### AUFGABE 1
Drucke aus den Datensätzen die Zeilen von der Zeile mit „The height and width of the screenshot is (864, 1005).“ bis einschließlich der Zeile mit „point(134,138)“ unverändert ab.

### TEXTABSCHNITT
# Netzwerk-Programmierung?



## Nemercry (14. Dezember 2006)

Hallo, ich wollte mal folgendes Programm unter C++ schreiben. Ich bin Lediglich Leihe und versuche mich in Netzwerk Programierung einzuarbeiten.

Also ich will ein Programm schreiben, das in einem Bestimmten Intervall immer wieder die Gleiche Seite aufruft. ca 2-5 Minuten abstände. Das Programm, soll aber nicht als cmd aktiv sein, sondern im Hintergrund unbemerkt. Unter anderem soll er nur einmal auf den Link "klicken" ihn aber in keinem Fenster öffnen. 
Wie könnte ich das machen?
Wie verweiße ich in C++ auf einen Link?

Zeilen des Datensatzes:

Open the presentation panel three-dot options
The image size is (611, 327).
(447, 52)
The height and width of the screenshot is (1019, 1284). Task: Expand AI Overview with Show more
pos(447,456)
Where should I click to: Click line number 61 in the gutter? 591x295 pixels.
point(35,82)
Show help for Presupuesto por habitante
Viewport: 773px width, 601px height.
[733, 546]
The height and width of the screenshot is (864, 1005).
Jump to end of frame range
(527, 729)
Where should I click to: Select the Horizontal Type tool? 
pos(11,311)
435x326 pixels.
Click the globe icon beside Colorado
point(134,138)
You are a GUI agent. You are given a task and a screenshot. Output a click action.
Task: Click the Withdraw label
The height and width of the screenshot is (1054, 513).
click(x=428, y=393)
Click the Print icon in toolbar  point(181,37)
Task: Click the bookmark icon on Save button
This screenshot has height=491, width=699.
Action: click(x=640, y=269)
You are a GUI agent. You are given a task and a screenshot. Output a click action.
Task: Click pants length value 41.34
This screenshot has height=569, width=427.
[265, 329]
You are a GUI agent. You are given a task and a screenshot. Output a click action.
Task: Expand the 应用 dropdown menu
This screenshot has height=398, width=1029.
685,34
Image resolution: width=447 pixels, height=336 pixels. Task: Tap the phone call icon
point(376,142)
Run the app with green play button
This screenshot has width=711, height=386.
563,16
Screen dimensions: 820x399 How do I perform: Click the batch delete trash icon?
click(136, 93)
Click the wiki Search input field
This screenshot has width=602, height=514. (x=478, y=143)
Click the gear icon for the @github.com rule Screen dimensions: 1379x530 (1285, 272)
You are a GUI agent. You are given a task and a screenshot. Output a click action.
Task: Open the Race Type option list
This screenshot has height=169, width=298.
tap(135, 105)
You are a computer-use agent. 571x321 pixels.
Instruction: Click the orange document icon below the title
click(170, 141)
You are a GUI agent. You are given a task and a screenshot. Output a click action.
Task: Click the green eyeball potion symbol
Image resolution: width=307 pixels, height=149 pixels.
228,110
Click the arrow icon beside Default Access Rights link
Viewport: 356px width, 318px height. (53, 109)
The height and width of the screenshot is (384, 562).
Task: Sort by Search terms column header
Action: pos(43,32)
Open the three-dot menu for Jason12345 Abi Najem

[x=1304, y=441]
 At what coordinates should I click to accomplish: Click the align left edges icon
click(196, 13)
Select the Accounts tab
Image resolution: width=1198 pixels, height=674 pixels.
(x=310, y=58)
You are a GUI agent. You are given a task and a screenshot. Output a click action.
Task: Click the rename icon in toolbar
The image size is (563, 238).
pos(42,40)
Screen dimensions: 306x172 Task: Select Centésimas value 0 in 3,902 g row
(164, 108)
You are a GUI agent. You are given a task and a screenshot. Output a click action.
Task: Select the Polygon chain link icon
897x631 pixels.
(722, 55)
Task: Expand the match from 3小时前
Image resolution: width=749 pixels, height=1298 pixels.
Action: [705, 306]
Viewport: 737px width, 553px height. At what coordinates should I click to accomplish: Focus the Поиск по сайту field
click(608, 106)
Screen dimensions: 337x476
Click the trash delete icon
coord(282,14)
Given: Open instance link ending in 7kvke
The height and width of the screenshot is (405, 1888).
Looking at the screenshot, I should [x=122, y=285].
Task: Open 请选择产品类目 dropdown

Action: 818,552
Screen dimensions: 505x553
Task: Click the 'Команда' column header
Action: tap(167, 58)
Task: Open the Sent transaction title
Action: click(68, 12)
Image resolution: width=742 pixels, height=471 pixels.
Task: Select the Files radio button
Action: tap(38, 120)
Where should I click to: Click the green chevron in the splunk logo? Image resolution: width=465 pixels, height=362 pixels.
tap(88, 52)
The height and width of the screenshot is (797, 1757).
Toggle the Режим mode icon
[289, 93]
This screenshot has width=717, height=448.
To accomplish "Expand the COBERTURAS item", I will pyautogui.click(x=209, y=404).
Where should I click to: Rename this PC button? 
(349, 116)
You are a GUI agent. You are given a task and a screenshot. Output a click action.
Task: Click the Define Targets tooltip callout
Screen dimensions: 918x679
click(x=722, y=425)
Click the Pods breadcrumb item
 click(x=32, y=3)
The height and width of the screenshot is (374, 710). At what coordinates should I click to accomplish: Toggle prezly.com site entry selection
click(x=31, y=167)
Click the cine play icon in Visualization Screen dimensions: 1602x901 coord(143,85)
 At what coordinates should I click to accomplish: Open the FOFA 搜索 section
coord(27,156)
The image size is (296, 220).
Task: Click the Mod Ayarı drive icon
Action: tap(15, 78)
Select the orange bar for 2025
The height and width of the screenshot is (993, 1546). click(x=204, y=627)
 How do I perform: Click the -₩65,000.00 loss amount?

### AUFGABE 2
Gib den Beitrag zur Netzwerk-Programmierung von „Hallo, ich wollte“ bis einschließlich „ich das machen?“ wieder und benenne darin „Minuten“ in „Sekunden“ um.

### LÖSUNG 1
The height and width of the screenshot is (864, 1005).
Jump to end of frame range
(527, 729)
Where should I click to: Select the Horizontal Type tool? 
pos(11,311)
435x326 pixels.
Click the globe icon beside Colorado
point(134,138)

### LÖSUNG 2
Hallo, ich wollte mal folgendes Programm unter C++ schreiben. Ich bin Lediglich Leihe und versuche mich in Netzwerk Programierung einzuarbeiten.

Also ich will ein Programm schreiben, das in einem Bestimmten Intervall immer wieder die Gleiche Seite aufruft. ca 2-5 Sekunden abstände. Das Programm, soll aber nicht als cmd aktiv sein, sondern im Hintergrund unbemerkt. Unter anderem soll er nur einmal auf den Link "klicken" ihn aber in keinem Fenster öffnen. 
Wie könnte ich das machen?